Lisa Williamson was recently been included in a 3-person exhibition at ACME Fine Art in Los Angeles and in a group exhibition curated by Barry Schwabsky at the CCA Andratx in Mallorca. She completed her MFA at the Roski School of Fine Arts at USC and was included in “The Hollywood Biennale” curated by Mateo Tannat and reviewed by Michael Ned Holte in the April issue of ARTFORUM. Williamson lives and works in Los Angeles.


Mobilin X

Nick Kramer’s installation confounds parts and wholes, as well as the terms of assembly, placement and even what is and is not part of the piece to allow for other places and things, not in this room, to be present. Consisting of several small metal sculptures (reminiscent of miniature, monumental modernist works and architectural ornaments), Kramer’s installation also elicits questions about monumentality and site specificity as artistic strategies.

Mobilin X is the name of a vacated mobile phone store on Kramer’s street in Los Angeles. Albeit an ominous and anomalous fixture from a street more than 3,000 miles away from the site of the exhibition, the association is intended to make the piece feel familiar, a part of the neighborhood. As a title it instigates a process of associating the work with multiple locations at once.

Kramer is also interested in the processes of rearranging, reminding and remembering. Color and finishes are used as a means of forming associations between things near and far that share certain qualities like a particular shade of green or, in this case a specific metallic coating. In this strategy ideas and associations are cued to chromatic or visual codes —— the work thus function as a talisman to get from here to there, in another way.
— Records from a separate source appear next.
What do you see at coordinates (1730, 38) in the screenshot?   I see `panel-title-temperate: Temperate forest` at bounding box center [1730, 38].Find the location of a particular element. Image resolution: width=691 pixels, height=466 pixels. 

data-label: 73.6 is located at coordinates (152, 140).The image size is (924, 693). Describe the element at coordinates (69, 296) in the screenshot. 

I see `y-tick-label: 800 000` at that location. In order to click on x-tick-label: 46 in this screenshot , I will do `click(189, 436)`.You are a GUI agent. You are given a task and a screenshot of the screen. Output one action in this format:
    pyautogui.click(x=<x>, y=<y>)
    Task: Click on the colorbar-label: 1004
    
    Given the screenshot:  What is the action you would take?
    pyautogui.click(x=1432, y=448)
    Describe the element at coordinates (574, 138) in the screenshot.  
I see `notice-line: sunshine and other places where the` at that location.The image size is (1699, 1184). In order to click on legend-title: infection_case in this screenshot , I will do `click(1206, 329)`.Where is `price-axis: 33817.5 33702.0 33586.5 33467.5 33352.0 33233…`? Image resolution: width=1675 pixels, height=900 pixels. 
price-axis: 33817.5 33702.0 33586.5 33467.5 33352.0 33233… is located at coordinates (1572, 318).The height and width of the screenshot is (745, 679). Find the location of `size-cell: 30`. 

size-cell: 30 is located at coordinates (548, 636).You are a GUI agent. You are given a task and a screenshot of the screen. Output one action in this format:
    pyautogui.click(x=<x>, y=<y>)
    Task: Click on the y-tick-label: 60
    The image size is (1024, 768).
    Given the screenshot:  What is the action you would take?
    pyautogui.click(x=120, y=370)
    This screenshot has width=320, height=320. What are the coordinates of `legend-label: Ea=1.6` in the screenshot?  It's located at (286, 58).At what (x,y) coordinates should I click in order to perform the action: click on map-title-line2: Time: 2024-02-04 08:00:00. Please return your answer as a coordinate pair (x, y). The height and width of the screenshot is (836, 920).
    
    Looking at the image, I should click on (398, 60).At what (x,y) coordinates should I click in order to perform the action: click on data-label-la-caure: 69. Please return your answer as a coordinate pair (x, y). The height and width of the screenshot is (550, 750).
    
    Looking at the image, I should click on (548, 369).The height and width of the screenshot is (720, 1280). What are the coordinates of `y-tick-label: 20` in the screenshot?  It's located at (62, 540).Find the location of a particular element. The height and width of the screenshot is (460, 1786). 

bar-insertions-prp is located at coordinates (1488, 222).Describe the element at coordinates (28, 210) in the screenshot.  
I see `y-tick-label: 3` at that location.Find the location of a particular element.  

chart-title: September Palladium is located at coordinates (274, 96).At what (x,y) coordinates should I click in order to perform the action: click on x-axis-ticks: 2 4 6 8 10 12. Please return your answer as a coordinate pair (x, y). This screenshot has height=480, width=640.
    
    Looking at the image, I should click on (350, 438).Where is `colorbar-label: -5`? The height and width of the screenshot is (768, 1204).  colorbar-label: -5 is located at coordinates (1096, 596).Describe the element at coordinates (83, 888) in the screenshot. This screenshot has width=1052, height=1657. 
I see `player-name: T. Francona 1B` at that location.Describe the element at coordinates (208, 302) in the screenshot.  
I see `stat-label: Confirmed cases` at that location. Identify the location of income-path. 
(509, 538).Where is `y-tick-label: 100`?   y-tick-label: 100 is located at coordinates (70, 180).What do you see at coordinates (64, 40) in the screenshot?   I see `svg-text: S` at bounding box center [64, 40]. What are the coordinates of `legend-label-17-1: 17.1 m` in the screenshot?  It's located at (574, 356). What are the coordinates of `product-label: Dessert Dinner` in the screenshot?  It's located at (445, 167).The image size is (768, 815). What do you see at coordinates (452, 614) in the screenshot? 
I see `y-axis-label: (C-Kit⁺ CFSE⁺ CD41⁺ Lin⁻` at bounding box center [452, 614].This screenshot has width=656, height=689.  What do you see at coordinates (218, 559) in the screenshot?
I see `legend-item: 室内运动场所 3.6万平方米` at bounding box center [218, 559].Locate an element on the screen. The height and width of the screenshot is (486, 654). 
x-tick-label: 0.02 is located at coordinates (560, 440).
This mental exercise in rearrangement is mirrored by the very practical possibility of reorganizing the elements of the installation. Each pile is three pieces, welded and made into two parts. The two parts that make up each pile up are intended to remain together and in the same orientation to one another. The other elements of the piece are dependent on the space of the installation, wherever that may be. In an already carpeted room, or a room with particular flooring, carpet need not be added. Likewise, depending on the existing fixtures and wall ornament other elements may be excluded or reconfigured.

Nick Kramer is a Los Angeles-based artist and recently received an MFA from the Roski School of Fine Art at USC. His work has been included in group exhibitions at venues including CANADA, New York and Kreiling and Dodd, Los Angeles. Most recently Kramer was included in “The Hollywood Biennale,” at Pauline recently reviewed by Michael Ned Holte in ARTFORUM.